When I asked, SunGard spokeswoman Valeria Maltoni had told me SunGard will have a statement on its 2009 earnings when it's ready.
Wagner says SunGard-watchers expect the company is talking to potential buyers for the Availability Services unit, which has cut costs as business slowed.
Like who? "Hewlett Packard has deep pockets, and they have their own small disaster-recovery business," Wagner said. Dell and EMC are also "potential acquirers," he added. Verizon and Comcast, which are trying to build their corporate clientele, could also be attracted, said Wagner.
Card chief out
Richard K. "Ric" Struthers "decided to leave the company" after Bank of America Corp. eliminated his job as head of the nation's biggest credit-card business, based in Wilmington, the bank said yesterday.
Susan Faulkner, a 25-year BofA veteran based at the company's Charlotte, N.C., headquarters, will combine Struthers' duties with her job as head of deposit banking, reporting to consumer-lending boss Joe Price.
BofA has cut thousands of the 25,000 formerly employed by MBNA at Wilmington and other sites.

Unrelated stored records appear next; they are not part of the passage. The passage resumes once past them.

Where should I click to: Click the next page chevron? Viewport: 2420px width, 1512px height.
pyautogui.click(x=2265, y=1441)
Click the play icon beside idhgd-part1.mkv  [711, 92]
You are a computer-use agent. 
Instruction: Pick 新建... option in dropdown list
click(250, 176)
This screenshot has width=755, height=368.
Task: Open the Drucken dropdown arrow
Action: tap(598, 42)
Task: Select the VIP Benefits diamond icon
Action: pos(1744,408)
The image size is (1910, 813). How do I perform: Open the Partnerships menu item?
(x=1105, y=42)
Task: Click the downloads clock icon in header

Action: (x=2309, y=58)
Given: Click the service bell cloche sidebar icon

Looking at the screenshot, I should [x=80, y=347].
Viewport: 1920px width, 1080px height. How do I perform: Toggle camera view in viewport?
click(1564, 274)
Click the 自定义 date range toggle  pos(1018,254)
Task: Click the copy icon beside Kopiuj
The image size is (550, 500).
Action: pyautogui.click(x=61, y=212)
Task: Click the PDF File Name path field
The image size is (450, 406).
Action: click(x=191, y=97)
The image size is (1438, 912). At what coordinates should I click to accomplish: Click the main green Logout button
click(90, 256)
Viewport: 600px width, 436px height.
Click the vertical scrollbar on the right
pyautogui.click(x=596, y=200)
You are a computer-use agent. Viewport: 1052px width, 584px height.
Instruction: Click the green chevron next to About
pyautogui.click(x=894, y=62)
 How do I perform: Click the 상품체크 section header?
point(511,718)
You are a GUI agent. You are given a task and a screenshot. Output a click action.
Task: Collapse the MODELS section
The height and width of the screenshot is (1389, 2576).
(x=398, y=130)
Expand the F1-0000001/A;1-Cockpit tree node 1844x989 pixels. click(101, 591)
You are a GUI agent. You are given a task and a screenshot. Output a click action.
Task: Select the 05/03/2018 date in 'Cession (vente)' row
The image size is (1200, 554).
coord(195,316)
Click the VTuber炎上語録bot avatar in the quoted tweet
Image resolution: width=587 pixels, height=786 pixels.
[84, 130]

Struthers had helped land one of MBNA's biggest and earliest clients, Pennsylvania State University, his alma mater. MBNA issued credit cards for tens of thousands of Penn State students and graduates, profiting from their fees and interest rates, in exchange for small cash grants each year.
MBNA made big profits from similar deals with hundreds of colleges, sports leagues, and professional groups.
But BofA's credit card business "lost more money in 2009 than it earned in the previous three years" since the takeover, Rochdale Securities analyst Richard X. Bove told clients in a report yesterday. "The main problem is that the business is saturated."